**Exercise goal**
Please resume the article on lumber prices and mass timber construction, writing on from the end of its final paragraph.

**Text for analysis**
****************
Inevitably, Timberlab — an arm of national contractor Swinerton that focuses on mass timber construction — has had to put some projects on hold.

“We told our clients we can just wait six months to make a purchase,” said Evans. “When we saw the pricing going up, we really felt that this was a short-term issue, and prices would fall back into alignment in due time. On the multifamily side, it certainly put projects on hold.”

Timberlab is currently working on the Ascent, a 25-story, timber-and-concrete tower in Milwaukee, Wis., that will be the tallest timber tower in North America. Their other projects include two timber residential buildings in Seattle — topping out at four and eight stories — the roof of Portland International Airport, and the University of Southern Maine’s student center.

The huge increase in lumber prices was sparked by a unique confluence of factors, including the closure of sawmills during the height of the pandemic, domestic and Canadian lumber producers losing hundreds of acres of forest to wildfires, and a surge of consumers building decks for their homes and outdoor seating areas for their businesses.

“Mills are starting to salvage lumber that had been logged and burned,” said Sam Dicke, a business representative for Timberlab. “We work with a company called Freres Lumber in Lyons, Ore., on the Portland International Airport. They lost a lot of their private forest lands in [last year’s] Beachie Creek fire. More acres burned in 10 days than in the previous 10 years.”

While lumber prices have returned to where they were in December 2020, they remain almost double what they were in January 2020, before the start of the pandemic. But, pricing is unlikely to remain inflated long term, construction industry experts argue.

“My personal opinion is that pricing will come back to a normalized level,” said Evans. “The market simply can’t sustain high prices like that for a long period of time. We think by the end of the year, it will be at a much more normal bandwidth.”
****************
**Data extract**
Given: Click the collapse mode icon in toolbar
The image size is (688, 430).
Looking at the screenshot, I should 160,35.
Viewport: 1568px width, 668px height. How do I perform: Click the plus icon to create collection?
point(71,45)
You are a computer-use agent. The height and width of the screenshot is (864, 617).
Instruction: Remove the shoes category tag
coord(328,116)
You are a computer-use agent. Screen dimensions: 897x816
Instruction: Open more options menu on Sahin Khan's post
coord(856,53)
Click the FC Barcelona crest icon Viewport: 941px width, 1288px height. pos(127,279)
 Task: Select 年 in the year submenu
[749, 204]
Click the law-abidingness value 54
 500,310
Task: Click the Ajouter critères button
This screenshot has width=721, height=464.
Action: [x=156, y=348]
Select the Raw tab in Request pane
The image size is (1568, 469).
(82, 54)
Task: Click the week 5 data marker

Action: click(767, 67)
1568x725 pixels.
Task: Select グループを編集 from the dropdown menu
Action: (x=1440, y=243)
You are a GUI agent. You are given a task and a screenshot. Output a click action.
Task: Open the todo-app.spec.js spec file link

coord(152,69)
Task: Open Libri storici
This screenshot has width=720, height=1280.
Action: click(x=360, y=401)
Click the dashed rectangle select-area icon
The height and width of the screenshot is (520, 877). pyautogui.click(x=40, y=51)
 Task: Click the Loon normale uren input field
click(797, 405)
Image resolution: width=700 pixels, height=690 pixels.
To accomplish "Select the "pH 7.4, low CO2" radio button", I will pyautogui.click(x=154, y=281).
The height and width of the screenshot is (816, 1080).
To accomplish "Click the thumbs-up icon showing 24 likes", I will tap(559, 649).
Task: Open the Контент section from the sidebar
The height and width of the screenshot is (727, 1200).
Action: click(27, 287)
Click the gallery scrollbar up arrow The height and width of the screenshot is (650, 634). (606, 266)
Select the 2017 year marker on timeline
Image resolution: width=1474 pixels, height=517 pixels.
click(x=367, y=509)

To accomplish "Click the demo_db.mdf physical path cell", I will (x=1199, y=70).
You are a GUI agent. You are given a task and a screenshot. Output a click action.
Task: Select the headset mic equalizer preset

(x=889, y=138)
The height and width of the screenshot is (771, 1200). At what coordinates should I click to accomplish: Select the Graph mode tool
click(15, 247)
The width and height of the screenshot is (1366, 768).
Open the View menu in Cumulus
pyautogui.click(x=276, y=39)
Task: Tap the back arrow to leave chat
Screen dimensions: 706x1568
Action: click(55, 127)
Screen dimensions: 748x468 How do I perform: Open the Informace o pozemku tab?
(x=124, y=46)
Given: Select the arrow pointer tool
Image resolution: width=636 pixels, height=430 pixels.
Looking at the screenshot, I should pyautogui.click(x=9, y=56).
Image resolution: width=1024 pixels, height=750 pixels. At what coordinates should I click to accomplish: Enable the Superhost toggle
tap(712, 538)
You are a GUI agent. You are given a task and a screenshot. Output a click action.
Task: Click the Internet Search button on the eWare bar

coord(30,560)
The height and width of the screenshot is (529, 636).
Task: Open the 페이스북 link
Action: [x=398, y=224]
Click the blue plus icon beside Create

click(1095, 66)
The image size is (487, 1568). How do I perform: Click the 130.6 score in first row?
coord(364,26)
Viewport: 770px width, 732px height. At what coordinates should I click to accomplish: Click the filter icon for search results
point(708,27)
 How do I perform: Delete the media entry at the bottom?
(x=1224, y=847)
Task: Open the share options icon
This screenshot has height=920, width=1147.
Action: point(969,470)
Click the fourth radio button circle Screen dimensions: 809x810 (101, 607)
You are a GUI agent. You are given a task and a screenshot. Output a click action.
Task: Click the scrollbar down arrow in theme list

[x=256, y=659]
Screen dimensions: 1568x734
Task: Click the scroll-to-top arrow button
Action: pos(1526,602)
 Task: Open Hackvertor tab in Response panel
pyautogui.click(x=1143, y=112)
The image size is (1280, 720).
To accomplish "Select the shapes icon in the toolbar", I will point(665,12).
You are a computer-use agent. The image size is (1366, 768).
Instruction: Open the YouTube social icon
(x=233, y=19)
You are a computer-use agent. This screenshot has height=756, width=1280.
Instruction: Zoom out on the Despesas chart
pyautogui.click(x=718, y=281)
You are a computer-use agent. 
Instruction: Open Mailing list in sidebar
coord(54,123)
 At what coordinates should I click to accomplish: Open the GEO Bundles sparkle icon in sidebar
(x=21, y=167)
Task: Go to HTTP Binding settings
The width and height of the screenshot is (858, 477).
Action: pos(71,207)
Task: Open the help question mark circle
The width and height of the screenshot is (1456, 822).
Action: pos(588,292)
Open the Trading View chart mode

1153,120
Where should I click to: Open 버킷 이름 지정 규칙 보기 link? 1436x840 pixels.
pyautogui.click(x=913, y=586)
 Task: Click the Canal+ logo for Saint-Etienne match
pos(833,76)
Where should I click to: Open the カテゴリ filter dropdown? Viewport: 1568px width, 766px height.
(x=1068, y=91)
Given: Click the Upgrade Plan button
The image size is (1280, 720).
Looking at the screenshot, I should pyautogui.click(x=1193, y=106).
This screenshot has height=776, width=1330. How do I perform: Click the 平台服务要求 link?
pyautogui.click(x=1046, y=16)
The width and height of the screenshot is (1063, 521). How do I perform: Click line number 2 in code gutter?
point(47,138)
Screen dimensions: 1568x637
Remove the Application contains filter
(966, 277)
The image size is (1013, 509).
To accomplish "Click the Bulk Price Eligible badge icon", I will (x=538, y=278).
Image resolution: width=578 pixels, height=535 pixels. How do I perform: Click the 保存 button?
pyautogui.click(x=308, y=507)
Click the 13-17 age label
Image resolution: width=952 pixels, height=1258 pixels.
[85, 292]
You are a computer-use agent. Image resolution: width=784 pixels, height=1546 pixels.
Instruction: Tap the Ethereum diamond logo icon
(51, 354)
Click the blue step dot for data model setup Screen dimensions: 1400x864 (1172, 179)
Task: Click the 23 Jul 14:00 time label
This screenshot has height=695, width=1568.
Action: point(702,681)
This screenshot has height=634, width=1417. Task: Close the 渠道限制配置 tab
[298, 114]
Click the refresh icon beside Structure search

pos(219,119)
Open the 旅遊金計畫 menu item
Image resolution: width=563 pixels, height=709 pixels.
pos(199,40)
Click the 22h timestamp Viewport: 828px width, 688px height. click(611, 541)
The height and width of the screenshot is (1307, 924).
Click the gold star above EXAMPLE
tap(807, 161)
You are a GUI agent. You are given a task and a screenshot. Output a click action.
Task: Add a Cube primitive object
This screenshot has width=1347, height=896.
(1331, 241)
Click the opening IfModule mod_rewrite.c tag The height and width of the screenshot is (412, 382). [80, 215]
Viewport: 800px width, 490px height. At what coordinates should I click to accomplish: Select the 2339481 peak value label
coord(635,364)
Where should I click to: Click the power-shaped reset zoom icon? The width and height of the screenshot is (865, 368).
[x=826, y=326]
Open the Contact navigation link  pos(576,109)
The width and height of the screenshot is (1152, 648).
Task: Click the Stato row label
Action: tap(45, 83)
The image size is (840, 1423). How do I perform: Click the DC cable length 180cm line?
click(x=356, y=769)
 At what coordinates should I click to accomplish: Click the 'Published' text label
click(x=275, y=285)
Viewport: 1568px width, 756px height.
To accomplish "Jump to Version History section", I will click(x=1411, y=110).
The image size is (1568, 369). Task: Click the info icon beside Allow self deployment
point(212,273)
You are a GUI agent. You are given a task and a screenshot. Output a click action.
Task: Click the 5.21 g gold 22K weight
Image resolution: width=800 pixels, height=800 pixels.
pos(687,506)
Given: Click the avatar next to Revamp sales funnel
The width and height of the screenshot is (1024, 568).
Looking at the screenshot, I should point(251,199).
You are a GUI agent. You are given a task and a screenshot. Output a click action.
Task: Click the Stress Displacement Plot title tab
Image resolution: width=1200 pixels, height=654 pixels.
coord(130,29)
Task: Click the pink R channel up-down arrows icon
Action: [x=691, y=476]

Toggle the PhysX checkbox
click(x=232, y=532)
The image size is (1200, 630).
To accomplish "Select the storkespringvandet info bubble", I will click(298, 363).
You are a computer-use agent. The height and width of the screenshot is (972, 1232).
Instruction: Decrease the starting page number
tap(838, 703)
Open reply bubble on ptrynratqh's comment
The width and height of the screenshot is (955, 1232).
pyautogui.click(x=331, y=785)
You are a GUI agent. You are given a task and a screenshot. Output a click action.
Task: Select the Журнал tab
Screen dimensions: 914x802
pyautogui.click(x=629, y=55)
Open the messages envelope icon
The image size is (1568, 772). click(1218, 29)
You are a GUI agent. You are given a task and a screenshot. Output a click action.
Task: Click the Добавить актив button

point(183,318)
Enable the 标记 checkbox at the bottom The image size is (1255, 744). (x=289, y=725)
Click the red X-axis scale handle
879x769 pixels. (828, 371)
****************
**Result for this exercise**
Brian Sampson, president of the New York chapter for Associated Builders and Contractors, a construction trade group, felt that costs for lumber and other raw materials would start to normalize during the first quarter of 2022.

“If we fast-forward six months from now, you may lose on the front side, because the cost went up so quickly,” said Sampson. “But, you’re going to be better on the back side with the projects you’re bidding now. When you look at the cost of construction in general, they’re all running at a pretty high rate now. By this time next year, things will have leveled out and become more predictable.”

In New York City, Sampson said that contractors have certainly been feeling the pinch from elevated lumber and steel prices.

“Incredible volatility puts a lot of stress on the contractors,” said Sampson. “A lot of our contractors have felt that pinch. They’ve had to pay for the added cost of the timber — some of that cost they can pass onto the client, some they can’t, contractually. It’s going to have an impact on the commercial side as well, especially on plywood.”

He added that residential projects, in particular, tend to rely more on timber.

The lumber price increases “had a very profound impact on construction in the city,” said Sampson. “The affordable housing market tends to be a very timber-heavy sector.”

Plus, raw material prices remain elevated across the board, with the cost of roofing shingles up 100 to 200 percent, for instance, and the cost of structural steel and copper remaining quite high. Even construction cost consultant Rider Levett Bucknall reported the highest quarterly increase in construction costs of the past 20 years in its second-quarter report released last week.

“You’re going to continue to see an escalation,” said Sampson. “Amazon and Walmart are the two organizations that are sucking up the great majority of the steel in the country. We’re not looking at a measurable decline in the cost of goods for the next three quarters, until you get into the second quarter of next year. You’re probably talking a good six to nine months.”